Is the federation we're building for Shib and web services the same we would build for desktop videoconferencing? Videoconferencing has more of the behavioral patterns of e-mail than web services. Whatever the federated model for videoconferencing it will need to authenticate. In terms of authorization there should be some rules that say this is a visitor, doesn't belong to a federation, and how deal with it. People connecting to a conference may or may not have a federation affiliation and will still need to connect. The FOO site http://middleware.internet2.edu/foo/ has links to recent discussions on federation. There is also a pointer to a Liberty paper on trust models, which talks about three models, including community based trust. Ken suggested a possible fourth model, a community of communities, should be considered as well.
Jabber, a business oriented instant messaging (IM) platform, has developed an enterprise and federated version. There is great interest in examining the code to help identify if a generalization of federations can work for IM. How IM and presence are dealt with in an inter-realm way is important and needs to be addressed in the research and education community.
H.350 Next Steps
The latest documents will be posted to the VidMid VC website. The next version
of the document will be in Mid-July when the standard becomes official. There
have been discussions within Vide.net about distribution. Once H.350 is ratified,
the LDIF files will be distributed. A cookbook to discuss the architecture is
being created but won't include the actual documents themselves. As the cookbook
is created the drafts will be removed from the VidMid-VC website. The full text
document will be available through the ITU website. The exact date of the cookbook
is not yet set.
After the ITU ratification, an informational RFC will be submitted to the IETF to let them know the architecture is available in the ITU. The relevant SIP portions of the document will be published in the RFC.
Internet2 Track sessions: Tyler has proposed several track sessions. -- several
presentations could work together to form a mini track.
1. Demonstration of directory enabled products and prototypes, H.323 and SIP
endpoints, proxies, gatekeepers and directories. Including how schools can use
some of the free tools available.
2. Discussion of existing security models, shortcomings and future directions.
3. Video middleware cookbook section geared out helping campuses start to implement
this at their own sites. (Same cookbook as earlier).
The next NMI release is set to be in October. If you are proposing a submission, please submit it as soon as possible. Jill suggested and it was unanimously agreed that the cookbook discussed earlier in the call would be a good submission for the white paper section. The best reviewers would be people trying to implement it. Contact SteveO if you are interested in submitting something.
Samir shared that they started testing the Radvision MCU at UNC-CH last Friday. They were able to do a conference between two MSN clients. They then tried to connect with a call simulator, a generic SIP client supplied by DynamicSoft. They tried it two ways, inviting the client from the conference interface and the reverse. From the client to conference, they connected but there is no communication, so the thought is the generic call simulator expects something in return. They will document what was done and generate a report. They will keep working on the testing and sharing updates via e-mail.
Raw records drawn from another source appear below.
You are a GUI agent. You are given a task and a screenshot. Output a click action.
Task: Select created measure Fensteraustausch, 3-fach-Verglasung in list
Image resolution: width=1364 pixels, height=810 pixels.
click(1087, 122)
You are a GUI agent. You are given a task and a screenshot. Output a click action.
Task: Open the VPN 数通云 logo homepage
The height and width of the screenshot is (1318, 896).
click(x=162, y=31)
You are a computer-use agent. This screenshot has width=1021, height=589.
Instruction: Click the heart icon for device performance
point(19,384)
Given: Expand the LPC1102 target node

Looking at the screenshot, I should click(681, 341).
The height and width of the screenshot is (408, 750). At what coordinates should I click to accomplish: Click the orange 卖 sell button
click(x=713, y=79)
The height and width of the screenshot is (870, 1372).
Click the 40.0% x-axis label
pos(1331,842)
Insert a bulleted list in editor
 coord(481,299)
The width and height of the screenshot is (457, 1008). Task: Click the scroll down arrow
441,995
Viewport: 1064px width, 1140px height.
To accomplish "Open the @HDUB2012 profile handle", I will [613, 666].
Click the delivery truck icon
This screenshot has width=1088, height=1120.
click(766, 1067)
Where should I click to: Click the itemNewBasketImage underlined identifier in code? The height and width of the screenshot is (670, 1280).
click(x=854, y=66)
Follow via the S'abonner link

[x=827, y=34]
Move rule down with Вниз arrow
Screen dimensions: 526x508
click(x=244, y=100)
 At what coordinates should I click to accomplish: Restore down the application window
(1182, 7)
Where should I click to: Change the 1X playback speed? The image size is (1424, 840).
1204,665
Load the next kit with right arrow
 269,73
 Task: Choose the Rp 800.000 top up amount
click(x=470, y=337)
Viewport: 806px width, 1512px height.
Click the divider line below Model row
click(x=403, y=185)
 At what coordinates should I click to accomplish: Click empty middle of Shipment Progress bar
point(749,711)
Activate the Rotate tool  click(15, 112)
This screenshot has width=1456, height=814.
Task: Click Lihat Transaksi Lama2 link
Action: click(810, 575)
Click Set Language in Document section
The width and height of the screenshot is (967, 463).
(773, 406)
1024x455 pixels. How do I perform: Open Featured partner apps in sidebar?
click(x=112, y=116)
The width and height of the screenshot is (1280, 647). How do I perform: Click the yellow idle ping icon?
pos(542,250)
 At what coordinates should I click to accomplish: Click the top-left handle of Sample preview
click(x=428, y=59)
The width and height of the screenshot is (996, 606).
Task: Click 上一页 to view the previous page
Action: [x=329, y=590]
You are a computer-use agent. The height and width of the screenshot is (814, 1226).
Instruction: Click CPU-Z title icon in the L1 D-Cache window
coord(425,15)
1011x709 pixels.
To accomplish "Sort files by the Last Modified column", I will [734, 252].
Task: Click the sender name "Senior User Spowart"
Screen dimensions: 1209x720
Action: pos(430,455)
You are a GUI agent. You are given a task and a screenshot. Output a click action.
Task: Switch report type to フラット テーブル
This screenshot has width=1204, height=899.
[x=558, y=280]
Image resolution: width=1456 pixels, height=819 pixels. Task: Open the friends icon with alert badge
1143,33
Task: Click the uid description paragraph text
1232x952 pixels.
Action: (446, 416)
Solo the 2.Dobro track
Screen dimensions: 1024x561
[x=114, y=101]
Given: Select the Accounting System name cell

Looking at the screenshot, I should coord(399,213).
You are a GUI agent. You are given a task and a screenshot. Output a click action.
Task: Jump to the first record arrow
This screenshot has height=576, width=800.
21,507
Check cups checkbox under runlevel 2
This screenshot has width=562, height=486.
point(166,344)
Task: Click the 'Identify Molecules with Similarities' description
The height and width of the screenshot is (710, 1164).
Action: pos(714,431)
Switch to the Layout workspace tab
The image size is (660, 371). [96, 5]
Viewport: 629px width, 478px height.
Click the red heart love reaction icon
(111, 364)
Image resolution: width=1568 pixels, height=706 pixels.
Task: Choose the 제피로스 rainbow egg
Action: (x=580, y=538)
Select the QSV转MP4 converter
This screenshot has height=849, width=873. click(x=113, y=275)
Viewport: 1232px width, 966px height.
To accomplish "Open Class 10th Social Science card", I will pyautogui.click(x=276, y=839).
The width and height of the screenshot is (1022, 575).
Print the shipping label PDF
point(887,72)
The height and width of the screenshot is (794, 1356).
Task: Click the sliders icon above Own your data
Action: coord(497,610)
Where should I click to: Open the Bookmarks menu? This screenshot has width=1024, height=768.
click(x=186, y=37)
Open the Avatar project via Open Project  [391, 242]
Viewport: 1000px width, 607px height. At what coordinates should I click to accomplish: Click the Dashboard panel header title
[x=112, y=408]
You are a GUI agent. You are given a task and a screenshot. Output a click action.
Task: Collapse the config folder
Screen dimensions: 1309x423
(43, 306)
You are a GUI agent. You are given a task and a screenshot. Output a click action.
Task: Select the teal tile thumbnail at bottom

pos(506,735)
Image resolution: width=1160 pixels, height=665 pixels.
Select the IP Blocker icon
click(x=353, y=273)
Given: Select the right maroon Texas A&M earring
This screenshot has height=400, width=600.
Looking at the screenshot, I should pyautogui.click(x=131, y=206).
Wave Three Software has released the first version of their multi-point server last week. Let Jeff know if you want to see a demo of it.
Presence:
How does the concept of presence fit into our environment and what issues, questions
and scenarios does it create? This crosses e-mail, instant messaging and videoconferencing.
Examples:
1. When somebody is listed in the directory and wants to note that for the next
six hours they will be at a certain IP address or conference room.
2. They just want to pop onto the network and let a presence functionality in
the network somehow know: "you are you and to direct any incoming communications
your way." How do you directory enable that and make sure that the presence
server detects you and knows it's you?
The dominant protocol seems to be SIMPLE. It is difficult to identify which RFC was exactly SIMPLE. SIMPLE is not a new protocol but an extension of SIP.
Jill shared that they were already using some IM clients where the authentication is tied into the enterprise. It's open source, and some run on Linux, some on PC's.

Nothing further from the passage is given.